Kembali pada tetanggaku tadi, di RS ini kata anaknya biaya perawatan sudah tidak semahal RS sebelumnya. Ruang ICU, di sini semalam 3,6 jeti. Total selama sepuluh hari lebih di sini termasuk obat dan lain-lain sekitar 200 jeti, karena obat-obatnya juga nggak puluhan jeti lagi.

Ya ampun….., dari semula mendengar nilai ratusan juta demi untuk mendapatkan kembali kesehatan…., dengkulku sudah gemetar. Betapa mahalnya biaya yang harus ditebus, dan bagaimana pula nasib rakyat biasa seperti aku ini yang tidak punya uang sebanyak itu?

Tetanggaku itu, dengan besarnya biaya yang sudah dikeluarkanpun tetap tidak mendapatkan pelayanan yang memuaskan dari RS. Lantas, apa yang akan terjadi dengan pasien yang tidak mampu? Apakah si pasien harus diterlantarkan atau ‘disiksa’ dengan keadaannya saat itu?

Aku jadi ingat pada pasien sakit jantung yang juga sama-sama dirawat berbarengan dengan tetanggaku itu. Hari itu anaknya dipanggil dokter dan disuruh menyiapkan alat yang harganya 14 jeti. Dan saat itu mereka tampak sibuk telpon sana telpon sini… mungkin menghubungi saudara-saudara yang lain karena alat tersebut harus tersedia hari itu juga. Ini mending ada yang masih bisa ditelpon untuk meminta bantuan. Kalau misalnya keluarga tidak mampu bagaimana?

Betapa mahalnya kesehatan itu…, biarpun orang mampu, pasti akan terasa berat pada biaya perawatan, operasi, obat dan sebagainya yang sangat tidak manusiawi ini. Maka dari itu, sayangilah diri ini sendiri, jagalah supaya tetap sehat sehingga dapat tetap beraktifitas seperti biasa. Aku juga hanya memohon kesehatan padaMu ya Allah, kesehatan pada seluruh keluargaku, sebab hanya dengan kesehatanlah aku dapat melakukan hal yang lainnya.

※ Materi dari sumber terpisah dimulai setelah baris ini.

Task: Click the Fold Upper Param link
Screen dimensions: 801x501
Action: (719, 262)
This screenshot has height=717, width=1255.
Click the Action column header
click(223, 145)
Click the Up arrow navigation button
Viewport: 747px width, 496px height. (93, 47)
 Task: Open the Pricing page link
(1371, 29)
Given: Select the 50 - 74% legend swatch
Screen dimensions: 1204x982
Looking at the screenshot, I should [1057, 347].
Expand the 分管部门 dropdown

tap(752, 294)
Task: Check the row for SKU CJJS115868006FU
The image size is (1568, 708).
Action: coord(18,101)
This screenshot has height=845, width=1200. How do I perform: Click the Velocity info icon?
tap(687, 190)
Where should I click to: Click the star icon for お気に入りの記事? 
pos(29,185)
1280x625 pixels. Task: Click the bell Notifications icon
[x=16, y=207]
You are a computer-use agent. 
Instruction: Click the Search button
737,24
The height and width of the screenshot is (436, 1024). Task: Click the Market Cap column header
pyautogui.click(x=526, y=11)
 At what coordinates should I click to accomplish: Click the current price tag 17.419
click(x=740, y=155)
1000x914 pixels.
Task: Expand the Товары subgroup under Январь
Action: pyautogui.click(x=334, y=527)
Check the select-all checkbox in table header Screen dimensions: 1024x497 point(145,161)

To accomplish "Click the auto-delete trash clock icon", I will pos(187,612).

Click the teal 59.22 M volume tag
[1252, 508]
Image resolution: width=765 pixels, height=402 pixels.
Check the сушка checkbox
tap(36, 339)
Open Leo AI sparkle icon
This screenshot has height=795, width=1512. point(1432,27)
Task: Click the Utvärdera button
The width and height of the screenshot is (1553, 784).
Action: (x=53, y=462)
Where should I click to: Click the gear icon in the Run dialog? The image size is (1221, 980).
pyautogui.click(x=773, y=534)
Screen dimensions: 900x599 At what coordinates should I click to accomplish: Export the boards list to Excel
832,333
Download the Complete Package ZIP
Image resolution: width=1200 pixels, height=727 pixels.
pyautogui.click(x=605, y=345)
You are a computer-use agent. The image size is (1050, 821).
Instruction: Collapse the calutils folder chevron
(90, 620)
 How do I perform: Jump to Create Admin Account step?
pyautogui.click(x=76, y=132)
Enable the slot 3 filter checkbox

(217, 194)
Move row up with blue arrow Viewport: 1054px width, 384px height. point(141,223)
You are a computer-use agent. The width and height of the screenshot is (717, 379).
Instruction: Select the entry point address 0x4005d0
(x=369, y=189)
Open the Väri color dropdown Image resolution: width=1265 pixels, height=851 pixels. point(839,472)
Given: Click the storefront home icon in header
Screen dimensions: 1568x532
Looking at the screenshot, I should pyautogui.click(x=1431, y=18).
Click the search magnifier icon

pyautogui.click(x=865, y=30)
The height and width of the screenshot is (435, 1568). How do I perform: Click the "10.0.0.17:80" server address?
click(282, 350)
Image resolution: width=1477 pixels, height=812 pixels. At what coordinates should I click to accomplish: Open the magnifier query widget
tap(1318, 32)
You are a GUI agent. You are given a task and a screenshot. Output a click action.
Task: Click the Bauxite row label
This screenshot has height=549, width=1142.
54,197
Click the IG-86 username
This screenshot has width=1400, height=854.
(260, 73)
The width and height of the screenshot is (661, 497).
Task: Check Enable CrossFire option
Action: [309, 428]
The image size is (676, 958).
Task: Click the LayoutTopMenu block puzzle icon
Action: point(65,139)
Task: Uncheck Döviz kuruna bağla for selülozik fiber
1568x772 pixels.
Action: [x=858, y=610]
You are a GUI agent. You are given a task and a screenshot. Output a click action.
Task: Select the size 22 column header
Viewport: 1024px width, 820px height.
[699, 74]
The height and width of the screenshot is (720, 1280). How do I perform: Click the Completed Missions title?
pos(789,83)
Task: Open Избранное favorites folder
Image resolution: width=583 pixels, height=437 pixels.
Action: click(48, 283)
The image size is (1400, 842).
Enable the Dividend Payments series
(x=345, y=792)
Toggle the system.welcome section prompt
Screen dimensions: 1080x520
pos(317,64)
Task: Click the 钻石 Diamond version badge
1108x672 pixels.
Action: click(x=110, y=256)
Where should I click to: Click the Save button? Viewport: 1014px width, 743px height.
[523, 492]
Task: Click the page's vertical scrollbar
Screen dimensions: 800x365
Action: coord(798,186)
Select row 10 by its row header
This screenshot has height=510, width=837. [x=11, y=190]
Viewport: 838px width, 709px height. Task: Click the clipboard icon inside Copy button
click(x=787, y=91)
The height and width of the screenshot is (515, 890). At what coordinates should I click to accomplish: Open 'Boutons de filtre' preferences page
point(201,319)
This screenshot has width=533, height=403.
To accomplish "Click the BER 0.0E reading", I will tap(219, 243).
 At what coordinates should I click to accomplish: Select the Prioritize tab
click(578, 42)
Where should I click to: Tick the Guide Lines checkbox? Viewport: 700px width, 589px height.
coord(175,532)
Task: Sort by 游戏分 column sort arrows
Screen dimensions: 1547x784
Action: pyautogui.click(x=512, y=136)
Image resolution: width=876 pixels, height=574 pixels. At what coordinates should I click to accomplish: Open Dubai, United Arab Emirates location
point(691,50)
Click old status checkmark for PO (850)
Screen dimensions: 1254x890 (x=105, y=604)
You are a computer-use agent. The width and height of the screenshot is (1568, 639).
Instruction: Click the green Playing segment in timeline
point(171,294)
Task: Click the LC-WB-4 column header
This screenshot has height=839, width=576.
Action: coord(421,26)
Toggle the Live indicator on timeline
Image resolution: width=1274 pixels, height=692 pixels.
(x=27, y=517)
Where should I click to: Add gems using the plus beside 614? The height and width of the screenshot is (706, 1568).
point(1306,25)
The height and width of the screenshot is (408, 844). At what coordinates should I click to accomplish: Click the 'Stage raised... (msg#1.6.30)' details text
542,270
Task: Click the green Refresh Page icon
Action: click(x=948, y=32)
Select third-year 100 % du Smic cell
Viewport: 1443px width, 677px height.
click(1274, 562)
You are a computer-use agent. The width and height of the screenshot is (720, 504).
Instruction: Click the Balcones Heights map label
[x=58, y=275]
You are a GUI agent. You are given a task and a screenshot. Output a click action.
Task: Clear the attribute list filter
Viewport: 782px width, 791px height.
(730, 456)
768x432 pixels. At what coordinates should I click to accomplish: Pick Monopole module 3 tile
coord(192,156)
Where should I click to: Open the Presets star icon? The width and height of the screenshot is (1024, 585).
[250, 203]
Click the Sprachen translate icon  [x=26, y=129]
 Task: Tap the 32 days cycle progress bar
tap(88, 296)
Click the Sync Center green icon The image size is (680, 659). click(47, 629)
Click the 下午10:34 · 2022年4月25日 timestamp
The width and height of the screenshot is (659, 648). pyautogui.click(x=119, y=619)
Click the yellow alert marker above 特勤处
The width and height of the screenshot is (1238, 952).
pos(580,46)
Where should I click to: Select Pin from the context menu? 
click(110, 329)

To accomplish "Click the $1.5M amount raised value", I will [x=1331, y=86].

Sekarang si ibu bekas tetanggaku itu, beliau sudah dipanggil Yang Maha Kuasa. Beliau pasti akan pergi dengan tenang, melihat betapa orang-orang terdekatnya begitu menyayanginya dan sudah mengupayakan semua cara demi kesembuhannya. Tetapi rupanya Sang Kuasa lebih menyayanginya….

Selamat jalan ibu, semoga Allah menerima semua amal perbuatanmu di dunia ini dan semoga juga diberi ketabahan pada semua keluarga yang ditinggalkan. Amien.